▶ [What to do]
Leave the images out, and otherwise write out each entry exactly.

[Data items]
====

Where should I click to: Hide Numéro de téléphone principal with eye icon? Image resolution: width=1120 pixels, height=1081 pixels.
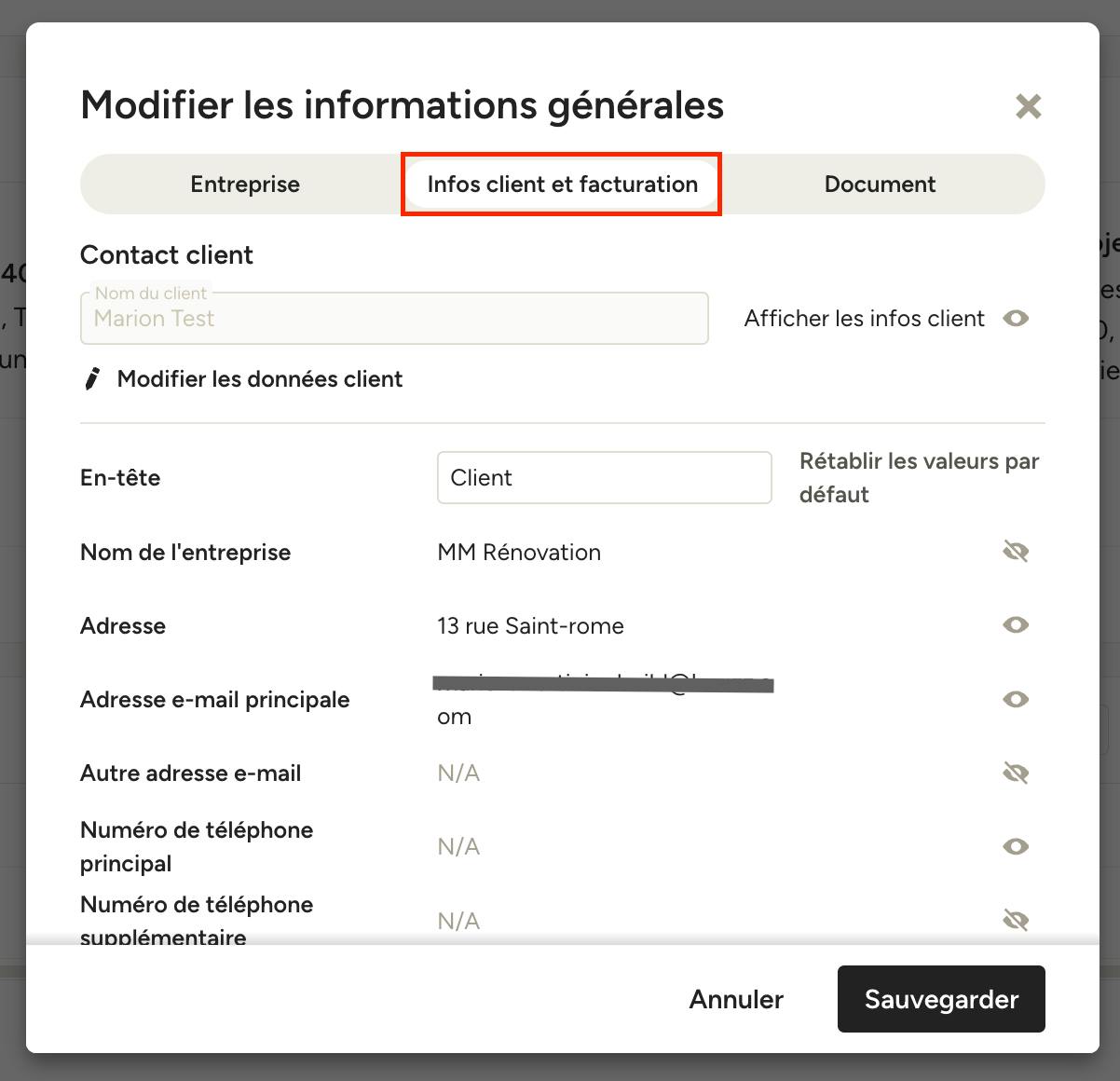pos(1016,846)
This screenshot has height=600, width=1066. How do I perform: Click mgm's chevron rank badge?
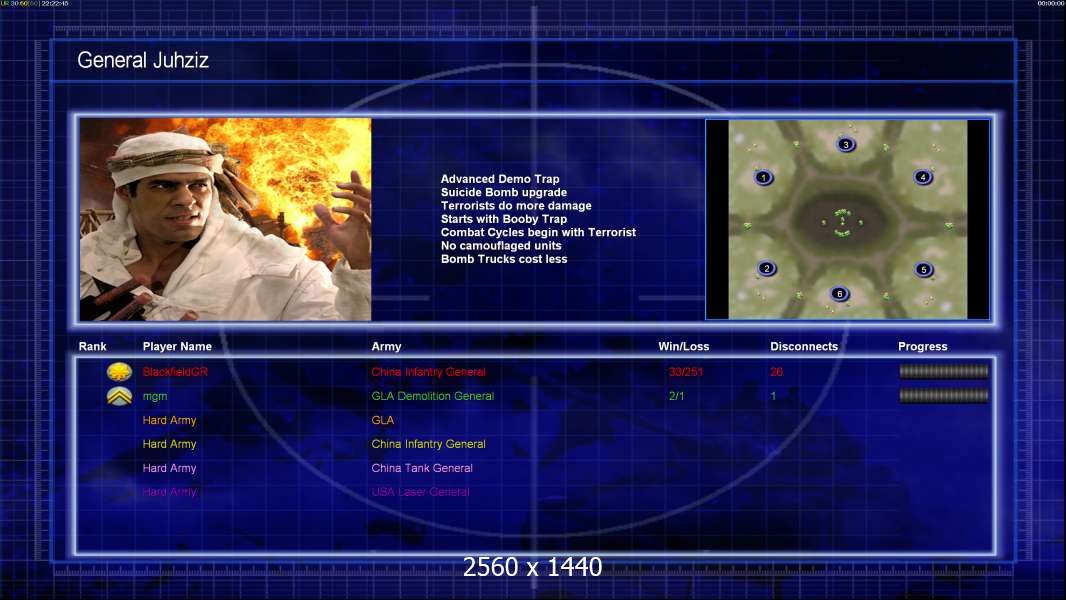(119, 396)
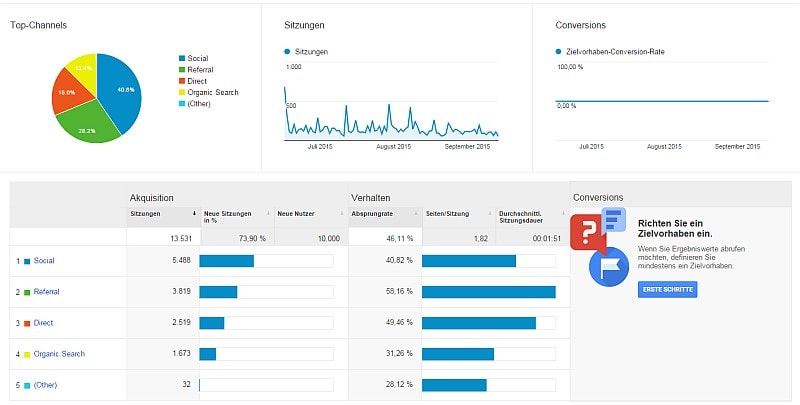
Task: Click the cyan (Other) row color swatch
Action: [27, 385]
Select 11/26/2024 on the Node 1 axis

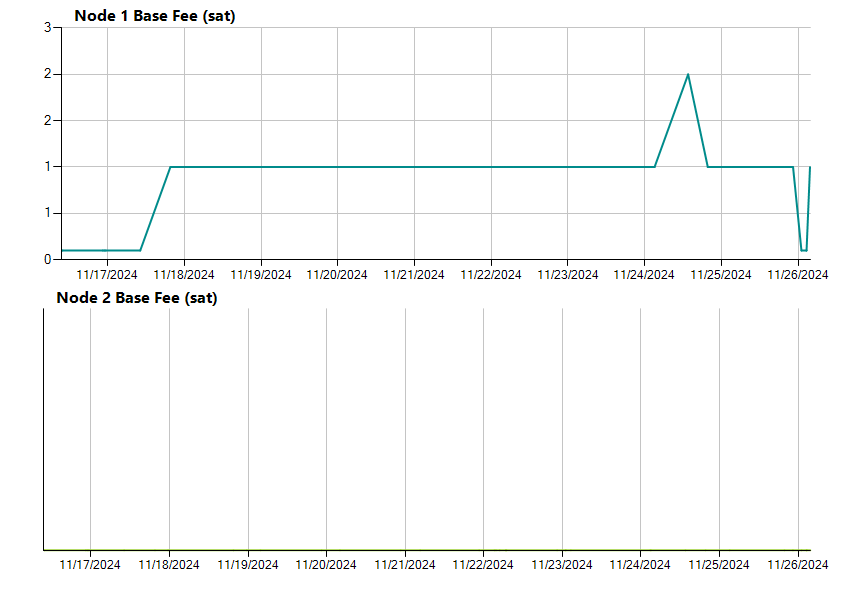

====

▶ [Solution to the exercise]
Where should I click to: Hide Numéro de téléphone principal with eye icon? Image resolution: width=1120 pixels, height=1081 pixels.
pos(1016,846)
This screenshot has height=600, width=1066. How do I perform: Click mgm's chevron rank badge?
(119, 396)
Task: Click the cyan (Other) row color swatch
Action: [27, 385]
Select 11/26/2024 on the Node 1 axis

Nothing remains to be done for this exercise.